Modern offshore turbines in Denmark stand 105–120 meters tall at hub height, with rotor diameters of 164–174 meters—larger than the wingspan of an Airbus A380 (79.8 m). Each turbine weighs 800–1,200 metric tons and produces 8–12 MW—enough for 10,000–15,000 homes annually.
What role do Danish citizens play in wind ownership?
About 20% of Denmark’s wind capacity is citizen-owned—via cooperatives or municipal utilities. The 1992 Wind Turbine Cooperatives Act made it easy for groups to pool funds and share profits. One example: the Samsø Energy Academy island project, where residents own 100% of local wind, solar, and biomass assets—and achieved carbon neutrality in 2007.
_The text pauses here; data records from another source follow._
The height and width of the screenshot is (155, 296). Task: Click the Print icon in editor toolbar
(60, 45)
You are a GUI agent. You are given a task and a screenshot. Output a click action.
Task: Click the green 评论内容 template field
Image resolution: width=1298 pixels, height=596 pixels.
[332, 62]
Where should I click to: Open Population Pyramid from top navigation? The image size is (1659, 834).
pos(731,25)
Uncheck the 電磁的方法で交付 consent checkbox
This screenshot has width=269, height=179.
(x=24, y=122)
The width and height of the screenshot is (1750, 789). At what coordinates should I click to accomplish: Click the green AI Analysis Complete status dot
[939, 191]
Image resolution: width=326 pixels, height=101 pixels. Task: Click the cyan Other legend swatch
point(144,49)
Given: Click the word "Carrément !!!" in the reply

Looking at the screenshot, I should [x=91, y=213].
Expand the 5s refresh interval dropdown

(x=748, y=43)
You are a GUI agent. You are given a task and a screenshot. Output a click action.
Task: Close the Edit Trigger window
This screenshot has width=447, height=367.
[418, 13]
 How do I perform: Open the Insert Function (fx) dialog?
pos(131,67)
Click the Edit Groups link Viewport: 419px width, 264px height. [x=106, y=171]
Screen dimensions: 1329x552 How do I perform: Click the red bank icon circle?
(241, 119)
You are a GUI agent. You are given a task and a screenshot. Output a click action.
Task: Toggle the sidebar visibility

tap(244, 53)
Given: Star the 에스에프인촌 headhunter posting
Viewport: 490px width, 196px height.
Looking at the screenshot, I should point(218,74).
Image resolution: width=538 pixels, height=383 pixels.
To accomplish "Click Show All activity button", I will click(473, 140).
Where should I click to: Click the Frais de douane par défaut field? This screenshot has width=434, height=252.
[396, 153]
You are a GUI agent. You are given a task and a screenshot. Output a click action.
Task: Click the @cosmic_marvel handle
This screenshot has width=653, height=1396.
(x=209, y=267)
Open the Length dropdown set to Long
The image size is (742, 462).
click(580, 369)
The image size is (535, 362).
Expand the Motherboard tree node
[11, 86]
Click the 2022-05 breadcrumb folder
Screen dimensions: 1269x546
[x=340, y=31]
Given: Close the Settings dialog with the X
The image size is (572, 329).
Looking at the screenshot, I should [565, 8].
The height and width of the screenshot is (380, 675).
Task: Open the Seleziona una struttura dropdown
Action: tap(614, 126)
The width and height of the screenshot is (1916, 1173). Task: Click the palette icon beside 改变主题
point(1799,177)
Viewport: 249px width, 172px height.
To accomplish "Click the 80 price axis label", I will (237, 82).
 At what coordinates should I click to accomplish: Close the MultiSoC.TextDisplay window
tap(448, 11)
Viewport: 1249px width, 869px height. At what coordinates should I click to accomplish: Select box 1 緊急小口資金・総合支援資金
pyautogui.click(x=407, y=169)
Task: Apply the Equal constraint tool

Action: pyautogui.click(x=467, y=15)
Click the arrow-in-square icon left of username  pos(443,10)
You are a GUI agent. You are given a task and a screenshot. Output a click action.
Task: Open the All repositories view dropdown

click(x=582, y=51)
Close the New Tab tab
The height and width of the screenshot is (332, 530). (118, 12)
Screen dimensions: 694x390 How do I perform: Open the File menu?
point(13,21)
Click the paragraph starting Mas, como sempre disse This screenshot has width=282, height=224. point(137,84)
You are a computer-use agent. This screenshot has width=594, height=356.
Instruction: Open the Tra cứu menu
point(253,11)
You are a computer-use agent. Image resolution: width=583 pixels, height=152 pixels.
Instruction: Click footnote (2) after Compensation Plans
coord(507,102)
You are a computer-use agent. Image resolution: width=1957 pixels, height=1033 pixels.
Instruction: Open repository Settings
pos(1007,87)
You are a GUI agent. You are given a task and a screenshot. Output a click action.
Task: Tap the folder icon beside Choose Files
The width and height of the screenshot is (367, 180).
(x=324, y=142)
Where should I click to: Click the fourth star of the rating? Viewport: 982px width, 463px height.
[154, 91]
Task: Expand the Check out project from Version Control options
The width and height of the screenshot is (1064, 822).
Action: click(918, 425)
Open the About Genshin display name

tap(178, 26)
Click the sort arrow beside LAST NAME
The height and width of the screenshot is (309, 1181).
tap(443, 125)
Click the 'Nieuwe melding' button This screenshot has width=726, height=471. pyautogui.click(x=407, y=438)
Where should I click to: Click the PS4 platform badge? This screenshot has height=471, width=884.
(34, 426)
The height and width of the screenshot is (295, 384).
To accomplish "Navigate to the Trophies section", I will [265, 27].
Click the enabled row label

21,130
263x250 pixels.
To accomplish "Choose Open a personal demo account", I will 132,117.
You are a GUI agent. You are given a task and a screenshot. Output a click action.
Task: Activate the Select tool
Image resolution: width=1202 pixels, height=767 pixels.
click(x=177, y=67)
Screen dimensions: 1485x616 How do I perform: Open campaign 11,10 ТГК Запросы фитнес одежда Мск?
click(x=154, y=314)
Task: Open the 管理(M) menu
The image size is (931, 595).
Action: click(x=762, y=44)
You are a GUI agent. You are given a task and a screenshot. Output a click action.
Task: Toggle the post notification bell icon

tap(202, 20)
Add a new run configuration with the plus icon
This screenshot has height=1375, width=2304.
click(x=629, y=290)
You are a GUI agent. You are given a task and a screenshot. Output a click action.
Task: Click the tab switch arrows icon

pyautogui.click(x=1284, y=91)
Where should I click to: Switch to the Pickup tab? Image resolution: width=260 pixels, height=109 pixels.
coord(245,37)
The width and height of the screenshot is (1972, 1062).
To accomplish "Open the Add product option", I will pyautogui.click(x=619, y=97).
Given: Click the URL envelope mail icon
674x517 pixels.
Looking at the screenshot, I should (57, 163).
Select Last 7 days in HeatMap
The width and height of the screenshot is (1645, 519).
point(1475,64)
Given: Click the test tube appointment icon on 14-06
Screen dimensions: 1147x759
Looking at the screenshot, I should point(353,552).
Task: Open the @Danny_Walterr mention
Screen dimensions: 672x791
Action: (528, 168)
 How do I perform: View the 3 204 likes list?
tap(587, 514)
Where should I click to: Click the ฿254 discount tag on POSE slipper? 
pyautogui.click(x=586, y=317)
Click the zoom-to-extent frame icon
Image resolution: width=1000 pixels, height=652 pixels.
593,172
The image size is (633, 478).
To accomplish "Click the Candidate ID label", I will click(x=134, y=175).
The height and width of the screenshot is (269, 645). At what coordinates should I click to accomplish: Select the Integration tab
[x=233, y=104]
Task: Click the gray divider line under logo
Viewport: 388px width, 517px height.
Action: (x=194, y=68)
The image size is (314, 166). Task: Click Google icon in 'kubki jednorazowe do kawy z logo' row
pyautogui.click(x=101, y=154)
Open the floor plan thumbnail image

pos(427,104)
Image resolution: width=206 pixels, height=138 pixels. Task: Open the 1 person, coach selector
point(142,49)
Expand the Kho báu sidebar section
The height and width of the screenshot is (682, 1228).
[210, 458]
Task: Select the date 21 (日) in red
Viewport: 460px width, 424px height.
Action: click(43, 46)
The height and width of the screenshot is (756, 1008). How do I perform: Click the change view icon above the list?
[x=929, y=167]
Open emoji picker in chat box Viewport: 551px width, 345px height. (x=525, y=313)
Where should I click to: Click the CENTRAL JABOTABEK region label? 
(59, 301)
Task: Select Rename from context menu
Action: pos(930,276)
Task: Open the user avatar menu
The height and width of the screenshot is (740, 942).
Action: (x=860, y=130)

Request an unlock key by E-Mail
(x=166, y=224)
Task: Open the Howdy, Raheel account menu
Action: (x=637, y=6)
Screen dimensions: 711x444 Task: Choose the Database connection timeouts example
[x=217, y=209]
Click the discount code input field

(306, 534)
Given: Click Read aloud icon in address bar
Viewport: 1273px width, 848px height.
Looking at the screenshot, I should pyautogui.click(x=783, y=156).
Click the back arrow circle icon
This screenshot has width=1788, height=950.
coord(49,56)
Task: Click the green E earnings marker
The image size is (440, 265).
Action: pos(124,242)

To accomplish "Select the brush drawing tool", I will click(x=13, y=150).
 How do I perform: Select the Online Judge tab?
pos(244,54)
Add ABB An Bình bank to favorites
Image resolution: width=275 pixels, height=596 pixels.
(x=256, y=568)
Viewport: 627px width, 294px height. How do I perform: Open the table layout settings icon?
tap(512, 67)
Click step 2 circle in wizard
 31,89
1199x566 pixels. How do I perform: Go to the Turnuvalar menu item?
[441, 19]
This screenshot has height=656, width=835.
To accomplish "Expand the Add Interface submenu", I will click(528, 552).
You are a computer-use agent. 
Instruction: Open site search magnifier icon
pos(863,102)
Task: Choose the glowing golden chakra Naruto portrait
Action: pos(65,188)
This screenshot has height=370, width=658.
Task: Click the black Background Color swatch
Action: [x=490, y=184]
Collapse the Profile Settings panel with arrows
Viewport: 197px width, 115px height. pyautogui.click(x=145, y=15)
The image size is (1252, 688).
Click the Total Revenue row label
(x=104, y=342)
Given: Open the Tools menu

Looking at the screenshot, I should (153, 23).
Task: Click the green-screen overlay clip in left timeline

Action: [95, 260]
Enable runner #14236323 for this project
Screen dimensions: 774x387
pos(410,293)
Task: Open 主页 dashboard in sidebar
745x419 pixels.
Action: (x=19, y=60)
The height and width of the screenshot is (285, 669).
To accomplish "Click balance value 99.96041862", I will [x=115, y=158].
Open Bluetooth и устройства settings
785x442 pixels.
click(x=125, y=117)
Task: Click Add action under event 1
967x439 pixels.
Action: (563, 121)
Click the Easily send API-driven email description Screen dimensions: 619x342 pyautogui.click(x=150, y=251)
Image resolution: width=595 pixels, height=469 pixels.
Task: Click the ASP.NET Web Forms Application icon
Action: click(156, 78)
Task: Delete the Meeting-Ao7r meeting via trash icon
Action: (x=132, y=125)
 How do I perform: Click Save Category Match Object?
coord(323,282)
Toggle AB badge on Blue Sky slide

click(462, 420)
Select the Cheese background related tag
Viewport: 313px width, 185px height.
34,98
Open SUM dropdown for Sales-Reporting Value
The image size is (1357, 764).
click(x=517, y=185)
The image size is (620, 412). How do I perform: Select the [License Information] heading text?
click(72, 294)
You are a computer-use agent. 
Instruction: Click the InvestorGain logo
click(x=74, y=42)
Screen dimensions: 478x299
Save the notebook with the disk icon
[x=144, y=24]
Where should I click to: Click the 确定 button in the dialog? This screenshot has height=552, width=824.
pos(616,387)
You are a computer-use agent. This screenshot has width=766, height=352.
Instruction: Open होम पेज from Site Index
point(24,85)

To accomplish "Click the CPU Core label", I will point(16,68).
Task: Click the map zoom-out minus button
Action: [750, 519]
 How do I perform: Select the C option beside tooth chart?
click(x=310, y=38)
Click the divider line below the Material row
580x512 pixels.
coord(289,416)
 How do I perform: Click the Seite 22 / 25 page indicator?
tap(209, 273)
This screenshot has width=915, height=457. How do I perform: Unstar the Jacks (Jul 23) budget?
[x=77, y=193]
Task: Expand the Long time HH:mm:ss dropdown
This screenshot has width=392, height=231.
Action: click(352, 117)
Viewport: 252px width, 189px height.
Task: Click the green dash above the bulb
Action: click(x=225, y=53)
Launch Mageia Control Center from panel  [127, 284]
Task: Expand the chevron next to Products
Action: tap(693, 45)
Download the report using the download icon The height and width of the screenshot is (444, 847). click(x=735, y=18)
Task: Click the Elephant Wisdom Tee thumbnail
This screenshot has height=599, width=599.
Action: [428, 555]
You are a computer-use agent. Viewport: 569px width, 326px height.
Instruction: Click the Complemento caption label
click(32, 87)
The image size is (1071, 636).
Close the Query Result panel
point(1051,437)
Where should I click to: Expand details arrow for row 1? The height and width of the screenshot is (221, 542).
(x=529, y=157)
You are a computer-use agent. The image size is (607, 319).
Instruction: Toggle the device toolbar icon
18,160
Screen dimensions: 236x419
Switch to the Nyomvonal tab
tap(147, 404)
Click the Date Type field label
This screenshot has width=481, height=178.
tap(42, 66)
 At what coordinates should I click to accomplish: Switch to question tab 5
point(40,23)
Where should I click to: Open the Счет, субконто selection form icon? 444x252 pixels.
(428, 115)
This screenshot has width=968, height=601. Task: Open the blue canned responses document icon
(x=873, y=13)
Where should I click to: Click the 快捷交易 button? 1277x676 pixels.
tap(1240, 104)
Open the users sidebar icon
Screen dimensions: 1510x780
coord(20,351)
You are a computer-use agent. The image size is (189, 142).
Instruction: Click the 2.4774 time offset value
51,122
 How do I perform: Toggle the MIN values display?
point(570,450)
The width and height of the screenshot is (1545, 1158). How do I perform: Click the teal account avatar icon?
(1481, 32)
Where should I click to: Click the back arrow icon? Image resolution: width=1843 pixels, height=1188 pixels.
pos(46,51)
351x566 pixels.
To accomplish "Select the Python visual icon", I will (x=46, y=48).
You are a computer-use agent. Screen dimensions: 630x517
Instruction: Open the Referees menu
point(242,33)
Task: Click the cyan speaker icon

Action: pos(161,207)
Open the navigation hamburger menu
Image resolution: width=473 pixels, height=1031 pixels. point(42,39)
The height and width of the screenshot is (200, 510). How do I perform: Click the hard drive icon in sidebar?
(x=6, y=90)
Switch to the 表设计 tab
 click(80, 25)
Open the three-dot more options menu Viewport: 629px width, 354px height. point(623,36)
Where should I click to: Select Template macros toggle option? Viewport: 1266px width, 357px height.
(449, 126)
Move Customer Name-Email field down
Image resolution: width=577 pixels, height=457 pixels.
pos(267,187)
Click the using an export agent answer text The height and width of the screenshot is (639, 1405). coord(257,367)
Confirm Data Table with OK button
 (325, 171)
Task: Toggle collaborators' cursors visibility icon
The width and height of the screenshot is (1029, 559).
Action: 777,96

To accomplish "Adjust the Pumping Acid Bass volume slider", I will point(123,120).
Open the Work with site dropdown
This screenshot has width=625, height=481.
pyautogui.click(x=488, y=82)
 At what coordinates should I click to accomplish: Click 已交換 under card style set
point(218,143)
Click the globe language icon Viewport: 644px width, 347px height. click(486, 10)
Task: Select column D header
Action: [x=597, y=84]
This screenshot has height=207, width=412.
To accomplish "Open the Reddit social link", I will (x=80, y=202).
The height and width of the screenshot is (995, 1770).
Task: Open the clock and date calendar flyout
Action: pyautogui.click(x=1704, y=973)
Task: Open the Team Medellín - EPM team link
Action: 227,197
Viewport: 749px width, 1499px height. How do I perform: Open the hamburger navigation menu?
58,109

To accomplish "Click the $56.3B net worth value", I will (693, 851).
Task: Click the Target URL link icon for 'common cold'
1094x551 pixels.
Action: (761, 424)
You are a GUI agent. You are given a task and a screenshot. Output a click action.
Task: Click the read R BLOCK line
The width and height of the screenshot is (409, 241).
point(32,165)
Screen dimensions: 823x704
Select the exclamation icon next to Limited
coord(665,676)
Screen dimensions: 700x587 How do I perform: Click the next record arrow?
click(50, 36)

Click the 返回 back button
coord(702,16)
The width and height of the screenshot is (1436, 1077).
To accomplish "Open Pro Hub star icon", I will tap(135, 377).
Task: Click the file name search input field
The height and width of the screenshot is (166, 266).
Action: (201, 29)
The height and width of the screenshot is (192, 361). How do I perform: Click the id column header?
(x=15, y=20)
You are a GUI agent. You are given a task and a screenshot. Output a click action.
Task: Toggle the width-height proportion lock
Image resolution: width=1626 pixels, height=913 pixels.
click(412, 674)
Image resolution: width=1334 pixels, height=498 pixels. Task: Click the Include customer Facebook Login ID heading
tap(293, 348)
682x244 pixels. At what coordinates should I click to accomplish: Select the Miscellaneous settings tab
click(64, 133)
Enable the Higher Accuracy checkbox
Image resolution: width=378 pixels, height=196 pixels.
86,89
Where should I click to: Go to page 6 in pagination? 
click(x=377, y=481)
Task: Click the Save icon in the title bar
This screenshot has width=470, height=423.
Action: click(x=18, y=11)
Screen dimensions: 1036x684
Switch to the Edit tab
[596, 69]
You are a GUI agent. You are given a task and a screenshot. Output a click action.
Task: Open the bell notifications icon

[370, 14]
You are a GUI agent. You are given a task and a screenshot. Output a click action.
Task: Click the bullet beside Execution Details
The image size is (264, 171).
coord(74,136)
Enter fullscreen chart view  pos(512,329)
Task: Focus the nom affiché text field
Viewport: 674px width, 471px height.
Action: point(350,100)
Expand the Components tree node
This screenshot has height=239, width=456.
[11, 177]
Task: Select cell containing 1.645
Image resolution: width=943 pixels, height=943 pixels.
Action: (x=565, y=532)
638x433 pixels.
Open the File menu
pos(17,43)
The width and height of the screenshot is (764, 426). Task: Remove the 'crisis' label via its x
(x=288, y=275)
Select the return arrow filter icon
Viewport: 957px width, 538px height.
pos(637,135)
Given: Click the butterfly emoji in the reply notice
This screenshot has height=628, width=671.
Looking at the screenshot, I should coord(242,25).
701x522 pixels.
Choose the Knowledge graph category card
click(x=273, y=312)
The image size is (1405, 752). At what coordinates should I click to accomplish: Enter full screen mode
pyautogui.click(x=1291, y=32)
Are Danish wind turbines made in Denmark?
Major components are. Vestas manufactures nacelles and blades in Lem, Denmark; Siemens Gamesa assembles offshore turbines in Aalborg. However, towers are often sourced from Spain or Poland, and rare-earth magnets (for generators) come from China. Denmark focuses on high-value engineering, certification, and project management—not raw material extraction.
How does Denmark handle wind’s intermittency?
Through three strategies: (1) Strong interconnectors (7.4 GW total) to import hydro from Norway or nuclear from Sweden when wind drops; (2) Flexible district heating plants that switch between electricity and thermal output; (3) Rapid-response biogas and battery storage—200 MWh of grid-scale batteries were commissioned in 2023 alone.
Could other countries replicate Denmark’s wind success?
Geography matters—but policy matters more. Countries with less wind (e.g., Japan, South Korea) are investing heavily in floating offshore wind. What’s replicable is Denmark’s mix: long-term targets, transparent auctions, community inclusion, and grid modernization. Ireland and Portugal now match Denmark’s wind share (40–50%)—without its wind resources—by adopting similar frameworks.